* BEGIN Document excerpt *

Saturday, May 29, 2010

Happiness lies in the Power & the Love & the Sweet Simplicity of Virtue.

'' But if ye will turn to the Lord with full purpose of Heart, and put your trust in him, and serve him with all diligence of mind, if ye do this he will, according to his own will and pleasure. deliver you out of bondage '' -- Mosiah 7;33

Wow, has my life changed.. my heart has changed so much, it's amazing to me..
so much has been happening as well, well at least with my decisions for life lol..

I can't describe in one blog how i've been feeling or how i've been changing because most of those feelings and changes are personal, but I know that the Savior truly does take and has taken my sins and burdens upon him...I am so grateful for my Savior, that he was willing to die to pay for my mistakes that it would still be possible for me to return to my father, even with imperfections, as long as It give my all, with all the diligence and faith that I have, and put in the Lord. To trust in him in everything, and not lean to my own understanding. Granted I have not made any Mistake that would jeopardize my spiritual standing, but what sort of mistake is not a mistake that needs forgiving?

* END Document excerpt *

◆ Job 1 ◆
Translate this sentence from the blog post into Spanish: "Happiness lies in the Power & the Love & the Sweet Simplicity of Virtue."
The blog post and the records that come after it have no connection to each other.

* BEGIN The input *

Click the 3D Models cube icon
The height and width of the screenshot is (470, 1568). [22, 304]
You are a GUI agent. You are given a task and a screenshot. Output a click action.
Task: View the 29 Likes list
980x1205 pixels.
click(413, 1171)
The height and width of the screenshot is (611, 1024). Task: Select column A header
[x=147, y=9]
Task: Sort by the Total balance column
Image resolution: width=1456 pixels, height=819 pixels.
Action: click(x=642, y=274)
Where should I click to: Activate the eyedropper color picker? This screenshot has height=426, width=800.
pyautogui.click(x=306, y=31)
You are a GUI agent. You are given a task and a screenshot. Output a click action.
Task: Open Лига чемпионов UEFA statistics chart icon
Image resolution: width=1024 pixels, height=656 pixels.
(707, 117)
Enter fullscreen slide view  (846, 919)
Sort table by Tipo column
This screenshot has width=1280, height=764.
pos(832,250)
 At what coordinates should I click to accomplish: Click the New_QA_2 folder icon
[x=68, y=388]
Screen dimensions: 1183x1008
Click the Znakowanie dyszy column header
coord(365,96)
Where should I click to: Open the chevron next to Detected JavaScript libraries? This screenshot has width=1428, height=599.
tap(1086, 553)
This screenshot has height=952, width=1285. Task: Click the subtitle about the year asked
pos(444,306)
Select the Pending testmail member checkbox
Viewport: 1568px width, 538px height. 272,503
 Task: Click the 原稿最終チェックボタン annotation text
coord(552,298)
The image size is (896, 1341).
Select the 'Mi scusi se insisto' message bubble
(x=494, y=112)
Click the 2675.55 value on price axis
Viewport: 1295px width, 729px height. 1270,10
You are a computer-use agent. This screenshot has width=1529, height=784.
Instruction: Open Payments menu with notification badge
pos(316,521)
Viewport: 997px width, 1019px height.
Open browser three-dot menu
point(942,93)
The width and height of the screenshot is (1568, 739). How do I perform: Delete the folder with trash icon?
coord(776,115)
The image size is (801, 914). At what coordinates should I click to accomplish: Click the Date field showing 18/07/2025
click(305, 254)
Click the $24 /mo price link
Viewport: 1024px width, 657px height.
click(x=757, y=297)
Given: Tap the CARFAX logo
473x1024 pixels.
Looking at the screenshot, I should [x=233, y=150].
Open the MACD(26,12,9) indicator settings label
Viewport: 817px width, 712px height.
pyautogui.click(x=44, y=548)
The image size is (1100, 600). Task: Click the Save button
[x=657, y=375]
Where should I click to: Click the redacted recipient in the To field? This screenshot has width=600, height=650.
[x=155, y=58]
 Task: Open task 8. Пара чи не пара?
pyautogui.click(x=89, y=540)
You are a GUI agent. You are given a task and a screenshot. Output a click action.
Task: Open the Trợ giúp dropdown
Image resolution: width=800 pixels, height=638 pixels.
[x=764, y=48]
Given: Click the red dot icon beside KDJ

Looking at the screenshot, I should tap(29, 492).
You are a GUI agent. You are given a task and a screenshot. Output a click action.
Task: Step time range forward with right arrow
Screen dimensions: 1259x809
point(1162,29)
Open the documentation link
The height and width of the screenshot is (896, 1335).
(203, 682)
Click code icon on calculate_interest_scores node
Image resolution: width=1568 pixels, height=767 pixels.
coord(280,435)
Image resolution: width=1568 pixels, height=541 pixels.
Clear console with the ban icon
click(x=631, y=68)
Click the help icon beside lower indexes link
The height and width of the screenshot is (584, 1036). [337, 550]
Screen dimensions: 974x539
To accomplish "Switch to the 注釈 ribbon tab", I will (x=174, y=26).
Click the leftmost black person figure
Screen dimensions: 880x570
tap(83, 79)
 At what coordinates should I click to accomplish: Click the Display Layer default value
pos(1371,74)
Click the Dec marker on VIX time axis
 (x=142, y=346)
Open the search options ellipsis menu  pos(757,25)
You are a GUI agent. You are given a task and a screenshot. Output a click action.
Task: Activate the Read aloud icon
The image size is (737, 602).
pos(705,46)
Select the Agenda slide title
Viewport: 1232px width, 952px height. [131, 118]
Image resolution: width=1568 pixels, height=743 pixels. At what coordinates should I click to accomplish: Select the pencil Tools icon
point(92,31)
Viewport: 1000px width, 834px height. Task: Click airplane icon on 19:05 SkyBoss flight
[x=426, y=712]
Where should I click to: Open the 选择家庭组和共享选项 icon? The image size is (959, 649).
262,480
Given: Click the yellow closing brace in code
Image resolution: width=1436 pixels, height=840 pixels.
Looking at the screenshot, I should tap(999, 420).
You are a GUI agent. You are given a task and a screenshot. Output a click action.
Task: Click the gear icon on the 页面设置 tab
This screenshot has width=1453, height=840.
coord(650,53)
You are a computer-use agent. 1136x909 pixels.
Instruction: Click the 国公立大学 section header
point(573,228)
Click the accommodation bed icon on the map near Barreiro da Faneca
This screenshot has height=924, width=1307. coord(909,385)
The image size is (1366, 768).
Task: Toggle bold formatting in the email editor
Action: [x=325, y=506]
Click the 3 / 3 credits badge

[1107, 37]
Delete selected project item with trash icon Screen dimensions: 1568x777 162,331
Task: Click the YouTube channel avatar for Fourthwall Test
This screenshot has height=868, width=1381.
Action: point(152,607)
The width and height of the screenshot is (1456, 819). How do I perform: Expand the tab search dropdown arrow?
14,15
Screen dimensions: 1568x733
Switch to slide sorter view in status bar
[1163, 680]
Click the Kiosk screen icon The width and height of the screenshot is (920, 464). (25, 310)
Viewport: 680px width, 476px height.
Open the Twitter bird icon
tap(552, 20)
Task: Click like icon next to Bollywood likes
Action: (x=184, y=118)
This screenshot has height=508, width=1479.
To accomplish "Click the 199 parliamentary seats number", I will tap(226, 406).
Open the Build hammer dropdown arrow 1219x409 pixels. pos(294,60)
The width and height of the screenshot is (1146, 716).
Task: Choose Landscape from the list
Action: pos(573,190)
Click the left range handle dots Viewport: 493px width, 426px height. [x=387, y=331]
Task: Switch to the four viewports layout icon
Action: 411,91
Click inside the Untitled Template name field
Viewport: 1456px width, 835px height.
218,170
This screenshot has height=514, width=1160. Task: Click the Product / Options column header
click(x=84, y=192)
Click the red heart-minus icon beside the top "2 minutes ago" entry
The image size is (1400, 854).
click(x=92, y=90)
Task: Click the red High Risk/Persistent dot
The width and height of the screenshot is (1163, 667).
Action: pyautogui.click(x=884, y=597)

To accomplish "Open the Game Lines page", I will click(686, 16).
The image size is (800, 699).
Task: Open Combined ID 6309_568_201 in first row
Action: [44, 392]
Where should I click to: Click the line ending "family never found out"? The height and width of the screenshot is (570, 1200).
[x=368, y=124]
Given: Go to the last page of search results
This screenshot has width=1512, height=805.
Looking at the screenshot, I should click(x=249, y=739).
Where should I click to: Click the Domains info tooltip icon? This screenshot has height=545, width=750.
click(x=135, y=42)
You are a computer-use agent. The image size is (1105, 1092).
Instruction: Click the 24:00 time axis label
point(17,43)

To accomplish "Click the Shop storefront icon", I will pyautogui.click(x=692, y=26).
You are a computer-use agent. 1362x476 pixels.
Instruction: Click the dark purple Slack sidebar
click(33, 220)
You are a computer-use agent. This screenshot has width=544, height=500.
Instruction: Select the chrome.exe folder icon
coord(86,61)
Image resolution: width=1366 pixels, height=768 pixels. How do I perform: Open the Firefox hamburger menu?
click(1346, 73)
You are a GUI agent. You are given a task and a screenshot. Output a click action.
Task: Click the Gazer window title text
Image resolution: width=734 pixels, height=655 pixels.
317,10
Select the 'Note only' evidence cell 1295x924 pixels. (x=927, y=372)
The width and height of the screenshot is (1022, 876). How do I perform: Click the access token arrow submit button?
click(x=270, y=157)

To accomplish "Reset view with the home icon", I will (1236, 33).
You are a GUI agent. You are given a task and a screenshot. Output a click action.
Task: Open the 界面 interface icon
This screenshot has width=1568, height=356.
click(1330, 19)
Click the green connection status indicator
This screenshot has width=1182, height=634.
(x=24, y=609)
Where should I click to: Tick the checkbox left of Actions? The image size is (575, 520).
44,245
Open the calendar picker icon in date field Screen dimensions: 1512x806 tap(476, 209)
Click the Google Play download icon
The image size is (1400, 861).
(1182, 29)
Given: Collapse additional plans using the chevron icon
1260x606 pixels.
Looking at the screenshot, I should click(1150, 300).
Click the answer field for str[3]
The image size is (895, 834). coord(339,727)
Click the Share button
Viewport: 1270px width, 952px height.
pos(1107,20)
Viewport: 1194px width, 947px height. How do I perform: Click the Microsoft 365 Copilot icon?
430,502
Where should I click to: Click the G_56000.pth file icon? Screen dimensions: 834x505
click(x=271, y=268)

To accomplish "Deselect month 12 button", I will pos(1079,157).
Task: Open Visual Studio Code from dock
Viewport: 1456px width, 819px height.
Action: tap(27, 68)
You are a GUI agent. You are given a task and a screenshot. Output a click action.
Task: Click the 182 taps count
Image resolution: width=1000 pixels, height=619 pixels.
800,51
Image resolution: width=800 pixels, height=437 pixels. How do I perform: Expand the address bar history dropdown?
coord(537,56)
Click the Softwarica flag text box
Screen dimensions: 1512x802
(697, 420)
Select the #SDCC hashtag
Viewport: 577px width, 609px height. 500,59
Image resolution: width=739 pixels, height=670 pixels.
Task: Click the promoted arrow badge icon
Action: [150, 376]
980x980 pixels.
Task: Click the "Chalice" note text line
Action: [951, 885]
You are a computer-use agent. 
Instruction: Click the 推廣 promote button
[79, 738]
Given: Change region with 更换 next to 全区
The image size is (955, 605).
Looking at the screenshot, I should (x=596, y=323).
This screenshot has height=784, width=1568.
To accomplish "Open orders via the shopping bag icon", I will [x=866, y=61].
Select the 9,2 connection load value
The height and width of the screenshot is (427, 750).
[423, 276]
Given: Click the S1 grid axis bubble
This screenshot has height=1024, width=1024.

* END The input *

◆ Job 2 ◆
Return, word for word, the lines of the records from the line containing "Select the 9,2 connection load value" through the final line of the records.

◆ Correct answer 1 ◆
La felicidad reside en el Poder, el Amor y la Dulce Simplicidad de la Virtud.

◆ Correct answer 2 ◆
Select the 9,2 connection load value
The height and width of the screenshot is (427, 750).
[423, 276]
Given: Click the S1 grid axis bubble
This screenshot has height=1024, width=1024.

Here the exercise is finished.